EXERCISE DETAILS: Spot each line in the records below where the word "tweet" occurs, then copy it.

· · · ·

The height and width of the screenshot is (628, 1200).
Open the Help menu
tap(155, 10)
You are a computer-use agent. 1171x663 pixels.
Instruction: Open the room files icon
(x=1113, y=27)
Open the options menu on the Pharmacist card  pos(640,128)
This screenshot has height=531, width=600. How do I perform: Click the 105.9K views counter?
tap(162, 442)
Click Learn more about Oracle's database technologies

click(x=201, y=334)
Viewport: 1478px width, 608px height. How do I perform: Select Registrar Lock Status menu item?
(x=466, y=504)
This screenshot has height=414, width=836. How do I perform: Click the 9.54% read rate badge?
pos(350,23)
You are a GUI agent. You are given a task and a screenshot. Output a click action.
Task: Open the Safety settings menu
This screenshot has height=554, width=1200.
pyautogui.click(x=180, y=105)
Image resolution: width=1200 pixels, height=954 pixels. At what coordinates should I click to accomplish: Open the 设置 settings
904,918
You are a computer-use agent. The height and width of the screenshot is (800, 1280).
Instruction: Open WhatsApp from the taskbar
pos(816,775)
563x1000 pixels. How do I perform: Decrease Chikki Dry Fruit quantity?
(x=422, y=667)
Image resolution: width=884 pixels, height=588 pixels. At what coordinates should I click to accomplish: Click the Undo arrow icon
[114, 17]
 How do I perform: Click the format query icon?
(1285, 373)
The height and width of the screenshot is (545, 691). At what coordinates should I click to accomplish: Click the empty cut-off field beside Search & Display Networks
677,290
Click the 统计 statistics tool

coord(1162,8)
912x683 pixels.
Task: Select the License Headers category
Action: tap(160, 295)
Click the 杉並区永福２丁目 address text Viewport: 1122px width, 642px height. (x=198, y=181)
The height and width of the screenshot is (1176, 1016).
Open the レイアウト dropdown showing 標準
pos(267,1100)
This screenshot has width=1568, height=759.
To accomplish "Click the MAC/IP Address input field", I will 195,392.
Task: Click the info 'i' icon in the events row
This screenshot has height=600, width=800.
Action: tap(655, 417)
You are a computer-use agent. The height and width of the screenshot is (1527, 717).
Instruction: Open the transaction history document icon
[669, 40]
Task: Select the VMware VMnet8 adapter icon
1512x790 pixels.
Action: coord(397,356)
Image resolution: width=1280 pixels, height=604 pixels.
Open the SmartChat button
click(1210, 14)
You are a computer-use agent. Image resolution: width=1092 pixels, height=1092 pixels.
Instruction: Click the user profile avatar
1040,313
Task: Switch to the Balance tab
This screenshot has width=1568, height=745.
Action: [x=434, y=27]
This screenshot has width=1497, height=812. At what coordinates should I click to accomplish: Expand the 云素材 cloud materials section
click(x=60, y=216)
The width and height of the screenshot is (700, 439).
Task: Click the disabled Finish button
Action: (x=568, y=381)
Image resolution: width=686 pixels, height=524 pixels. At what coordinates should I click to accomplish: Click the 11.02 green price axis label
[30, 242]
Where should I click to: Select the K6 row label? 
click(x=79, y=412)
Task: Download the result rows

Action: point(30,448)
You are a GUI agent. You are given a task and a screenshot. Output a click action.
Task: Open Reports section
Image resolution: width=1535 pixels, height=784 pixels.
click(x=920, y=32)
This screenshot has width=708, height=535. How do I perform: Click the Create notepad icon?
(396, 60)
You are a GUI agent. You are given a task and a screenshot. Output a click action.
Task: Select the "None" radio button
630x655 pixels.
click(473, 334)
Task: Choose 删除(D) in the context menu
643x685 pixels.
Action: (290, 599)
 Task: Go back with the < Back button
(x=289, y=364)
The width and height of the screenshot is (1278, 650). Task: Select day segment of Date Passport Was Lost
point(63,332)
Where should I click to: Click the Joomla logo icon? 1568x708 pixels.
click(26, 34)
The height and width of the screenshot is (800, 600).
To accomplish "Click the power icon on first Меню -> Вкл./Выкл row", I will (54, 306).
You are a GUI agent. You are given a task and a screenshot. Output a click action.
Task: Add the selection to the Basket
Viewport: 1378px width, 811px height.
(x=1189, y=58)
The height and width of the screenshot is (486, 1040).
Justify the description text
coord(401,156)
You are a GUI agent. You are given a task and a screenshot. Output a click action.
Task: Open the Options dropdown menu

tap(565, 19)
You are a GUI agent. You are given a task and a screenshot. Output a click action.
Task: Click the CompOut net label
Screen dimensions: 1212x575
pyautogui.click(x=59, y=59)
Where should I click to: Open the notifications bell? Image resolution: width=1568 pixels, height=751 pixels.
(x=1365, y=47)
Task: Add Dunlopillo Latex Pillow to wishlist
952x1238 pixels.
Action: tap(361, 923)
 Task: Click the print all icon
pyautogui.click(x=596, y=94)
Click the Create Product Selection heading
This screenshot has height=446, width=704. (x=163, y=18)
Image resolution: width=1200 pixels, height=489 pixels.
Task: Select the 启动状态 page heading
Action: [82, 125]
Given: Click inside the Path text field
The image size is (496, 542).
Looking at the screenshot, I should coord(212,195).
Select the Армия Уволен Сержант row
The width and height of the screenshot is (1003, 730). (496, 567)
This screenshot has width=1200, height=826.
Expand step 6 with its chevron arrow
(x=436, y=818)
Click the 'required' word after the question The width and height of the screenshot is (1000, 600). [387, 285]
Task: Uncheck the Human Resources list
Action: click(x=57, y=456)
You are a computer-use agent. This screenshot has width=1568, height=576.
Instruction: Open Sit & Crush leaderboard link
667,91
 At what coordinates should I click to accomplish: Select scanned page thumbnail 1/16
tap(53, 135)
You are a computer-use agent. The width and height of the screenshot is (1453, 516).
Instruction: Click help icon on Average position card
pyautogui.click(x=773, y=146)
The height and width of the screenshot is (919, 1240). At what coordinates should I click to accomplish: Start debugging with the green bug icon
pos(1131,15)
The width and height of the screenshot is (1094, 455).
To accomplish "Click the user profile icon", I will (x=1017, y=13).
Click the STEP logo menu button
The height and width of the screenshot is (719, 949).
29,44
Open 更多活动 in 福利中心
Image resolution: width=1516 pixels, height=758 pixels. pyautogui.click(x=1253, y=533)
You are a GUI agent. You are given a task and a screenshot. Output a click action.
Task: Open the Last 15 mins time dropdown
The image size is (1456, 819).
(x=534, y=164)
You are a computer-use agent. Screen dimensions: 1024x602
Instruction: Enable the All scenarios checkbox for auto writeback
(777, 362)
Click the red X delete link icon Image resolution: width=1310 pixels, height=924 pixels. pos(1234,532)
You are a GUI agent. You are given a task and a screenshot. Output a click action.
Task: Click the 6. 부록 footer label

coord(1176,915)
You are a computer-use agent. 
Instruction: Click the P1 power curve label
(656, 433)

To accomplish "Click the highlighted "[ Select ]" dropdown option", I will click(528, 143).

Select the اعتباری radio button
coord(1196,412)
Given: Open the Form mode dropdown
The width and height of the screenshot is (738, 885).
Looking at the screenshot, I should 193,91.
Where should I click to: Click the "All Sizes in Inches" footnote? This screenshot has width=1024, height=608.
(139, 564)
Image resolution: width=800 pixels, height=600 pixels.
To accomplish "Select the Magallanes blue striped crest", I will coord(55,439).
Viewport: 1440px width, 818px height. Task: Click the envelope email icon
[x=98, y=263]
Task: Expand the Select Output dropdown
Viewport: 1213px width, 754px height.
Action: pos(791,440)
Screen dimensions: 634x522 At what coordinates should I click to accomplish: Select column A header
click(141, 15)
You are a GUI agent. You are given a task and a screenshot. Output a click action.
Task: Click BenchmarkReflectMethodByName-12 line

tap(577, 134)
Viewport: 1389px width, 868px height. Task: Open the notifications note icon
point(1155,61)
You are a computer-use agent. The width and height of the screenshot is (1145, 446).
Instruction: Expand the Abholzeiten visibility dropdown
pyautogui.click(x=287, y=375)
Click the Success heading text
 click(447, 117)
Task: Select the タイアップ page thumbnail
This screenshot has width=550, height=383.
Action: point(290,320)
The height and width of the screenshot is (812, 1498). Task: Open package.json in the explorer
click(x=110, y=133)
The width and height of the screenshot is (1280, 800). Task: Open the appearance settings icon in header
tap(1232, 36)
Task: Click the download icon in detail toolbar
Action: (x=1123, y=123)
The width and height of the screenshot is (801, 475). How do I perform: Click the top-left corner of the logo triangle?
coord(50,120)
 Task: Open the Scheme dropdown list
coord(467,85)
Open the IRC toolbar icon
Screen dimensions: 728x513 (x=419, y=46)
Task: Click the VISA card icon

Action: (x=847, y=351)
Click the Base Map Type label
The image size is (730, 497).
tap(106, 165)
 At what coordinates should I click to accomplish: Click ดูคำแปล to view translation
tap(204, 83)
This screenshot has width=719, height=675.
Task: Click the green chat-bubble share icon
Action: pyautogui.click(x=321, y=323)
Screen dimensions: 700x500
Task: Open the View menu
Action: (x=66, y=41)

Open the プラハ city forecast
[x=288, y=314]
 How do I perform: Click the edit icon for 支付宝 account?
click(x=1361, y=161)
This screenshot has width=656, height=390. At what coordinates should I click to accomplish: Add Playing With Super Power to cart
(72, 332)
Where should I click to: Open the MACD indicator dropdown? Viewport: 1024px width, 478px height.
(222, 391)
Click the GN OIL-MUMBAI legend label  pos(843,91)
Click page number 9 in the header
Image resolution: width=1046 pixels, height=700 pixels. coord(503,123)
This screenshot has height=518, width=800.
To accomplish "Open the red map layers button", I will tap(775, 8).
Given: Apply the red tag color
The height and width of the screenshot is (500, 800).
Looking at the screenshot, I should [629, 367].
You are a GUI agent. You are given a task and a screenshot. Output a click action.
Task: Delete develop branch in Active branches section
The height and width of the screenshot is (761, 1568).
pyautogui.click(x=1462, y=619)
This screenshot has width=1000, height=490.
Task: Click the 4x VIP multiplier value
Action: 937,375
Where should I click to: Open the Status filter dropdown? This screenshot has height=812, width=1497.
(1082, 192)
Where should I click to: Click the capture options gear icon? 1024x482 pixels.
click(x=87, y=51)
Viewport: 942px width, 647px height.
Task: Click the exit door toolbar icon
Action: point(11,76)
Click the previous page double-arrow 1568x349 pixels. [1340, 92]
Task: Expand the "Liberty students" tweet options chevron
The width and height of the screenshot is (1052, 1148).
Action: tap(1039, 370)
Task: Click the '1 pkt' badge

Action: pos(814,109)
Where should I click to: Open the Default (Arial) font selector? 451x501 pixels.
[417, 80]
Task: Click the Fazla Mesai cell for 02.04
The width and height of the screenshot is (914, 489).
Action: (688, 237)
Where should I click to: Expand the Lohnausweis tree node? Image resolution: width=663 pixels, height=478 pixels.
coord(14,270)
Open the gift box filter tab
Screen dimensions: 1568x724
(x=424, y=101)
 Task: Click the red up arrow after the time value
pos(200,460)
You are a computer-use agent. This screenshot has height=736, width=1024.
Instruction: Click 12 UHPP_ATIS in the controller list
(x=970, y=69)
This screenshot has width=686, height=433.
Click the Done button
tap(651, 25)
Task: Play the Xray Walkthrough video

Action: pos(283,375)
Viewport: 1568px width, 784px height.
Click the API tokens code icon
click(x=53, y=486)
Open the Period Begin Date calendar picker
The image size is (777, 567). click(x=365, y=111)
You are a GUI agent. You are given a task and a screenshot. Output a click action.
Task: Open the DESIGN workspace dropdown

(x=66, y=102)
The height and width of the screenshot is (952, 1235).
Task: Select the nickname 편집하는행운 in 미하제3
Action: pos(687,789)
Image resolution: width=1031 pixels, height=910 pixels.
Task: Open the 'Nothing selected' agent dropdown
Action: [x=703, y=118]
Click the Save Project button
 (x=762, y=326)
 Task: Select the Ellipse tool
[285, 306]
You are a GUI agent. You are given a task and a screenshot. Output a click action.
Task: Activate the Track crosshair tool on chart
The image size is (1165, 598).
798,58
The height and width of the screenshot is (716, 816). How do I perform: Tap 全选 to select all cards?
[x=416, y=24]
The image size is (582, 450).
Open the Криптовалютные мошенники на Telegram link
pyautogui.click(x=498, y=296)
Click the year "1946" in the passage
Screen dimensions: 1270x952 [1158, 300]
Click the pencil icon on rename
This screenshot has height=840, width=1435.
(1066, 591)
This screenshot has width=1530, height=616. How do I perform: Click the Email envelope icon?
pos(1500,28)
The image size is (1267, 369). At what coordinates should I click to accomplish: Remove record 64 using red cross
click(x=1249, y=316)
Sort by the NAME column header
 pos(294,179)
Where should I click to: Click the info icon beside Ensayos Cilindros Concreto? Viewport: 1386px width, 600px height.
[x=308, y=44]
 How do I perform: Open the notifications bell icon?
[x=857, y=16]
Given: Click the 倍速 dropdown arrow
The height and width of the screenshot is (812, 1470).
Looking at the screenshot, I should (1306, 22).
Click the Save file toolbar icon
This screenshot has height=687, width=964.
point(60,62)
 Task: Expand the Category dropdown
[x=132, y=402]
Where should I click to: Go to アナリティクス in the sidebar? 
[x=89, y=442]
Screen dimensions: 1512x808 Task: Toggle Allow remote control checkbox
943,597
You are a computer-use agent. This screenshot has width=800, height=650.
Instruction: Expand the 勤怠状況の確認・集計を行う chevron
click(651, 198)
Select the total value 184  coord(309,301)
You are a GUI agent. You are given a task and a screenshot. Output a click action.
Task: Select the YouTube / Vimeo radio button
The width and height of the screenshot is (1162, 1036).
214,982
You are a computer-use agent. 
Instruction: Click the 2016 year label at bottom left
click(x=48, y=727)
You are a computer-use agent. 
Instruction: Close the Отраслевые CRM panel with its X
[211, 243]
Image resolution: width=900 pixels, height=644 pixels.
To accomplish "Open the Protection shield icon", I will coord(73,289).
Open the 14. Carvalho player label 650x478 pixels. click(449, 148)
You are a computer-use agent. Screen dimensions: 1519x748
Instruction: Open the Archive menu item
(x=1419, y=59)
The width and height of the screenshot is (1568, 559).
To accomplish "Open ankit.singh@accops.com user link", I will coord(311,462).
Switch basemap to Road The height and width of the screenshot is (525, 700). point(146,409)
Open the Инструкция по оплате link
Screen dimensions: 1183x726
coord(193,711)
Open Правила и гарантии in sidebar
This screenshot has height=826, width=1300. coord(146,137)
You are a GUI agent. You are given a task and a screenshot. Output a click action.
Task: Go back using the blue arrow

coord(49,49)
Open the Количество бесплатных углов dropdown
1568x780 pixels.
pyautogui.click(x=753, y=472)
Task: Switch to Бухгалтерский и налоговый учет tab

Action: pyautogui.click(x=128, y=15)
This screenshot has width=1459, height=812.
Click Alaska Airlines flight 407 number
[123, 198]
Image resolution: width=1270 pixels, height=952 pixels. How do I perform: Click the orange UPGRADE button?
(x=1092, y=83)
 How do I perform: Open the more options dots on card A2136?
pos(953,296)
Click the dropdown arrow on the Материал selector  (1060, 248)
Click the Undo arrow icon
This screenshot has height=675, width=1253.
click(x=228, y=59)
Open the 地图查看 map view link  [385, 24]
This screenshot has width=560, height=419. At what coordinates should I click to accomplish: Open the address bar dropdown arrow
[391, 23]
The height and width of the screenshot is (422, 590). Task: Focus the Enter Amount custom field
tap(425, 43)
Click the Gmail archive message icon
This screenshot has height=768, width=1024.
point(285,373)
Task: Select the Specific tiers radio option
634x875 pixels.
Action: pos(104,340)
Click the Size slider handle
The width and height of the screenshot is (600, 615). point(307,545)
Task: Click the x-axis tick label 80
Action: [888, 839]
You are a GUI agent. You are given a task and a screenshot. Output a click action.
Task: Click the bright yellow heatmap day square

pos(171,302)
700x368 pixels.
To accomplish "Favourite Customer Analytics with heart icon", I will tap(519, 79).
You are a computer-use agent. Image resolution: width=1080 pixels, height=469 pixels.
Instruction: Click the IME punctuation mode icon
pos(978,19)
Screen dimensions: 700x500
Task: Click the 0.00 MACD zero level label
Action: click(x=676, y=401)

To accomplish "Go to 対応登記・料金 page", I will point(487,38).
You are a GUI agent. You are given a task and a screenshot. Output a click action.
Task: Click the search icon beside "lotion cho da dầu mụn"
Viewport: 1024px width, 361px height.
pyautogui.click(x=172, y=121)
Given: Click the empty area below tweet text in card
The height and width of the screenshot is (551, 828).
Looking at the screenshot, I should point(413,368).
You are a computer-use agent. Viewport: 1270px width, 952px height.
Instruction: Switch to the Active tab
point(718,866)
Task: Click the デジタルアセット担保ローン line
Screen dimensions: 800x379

· · · ·

PROBLEM SOLUTION:
Task: Expand the "Liberty students" tweet options chevron
Given: Click the empty area below tweet text in card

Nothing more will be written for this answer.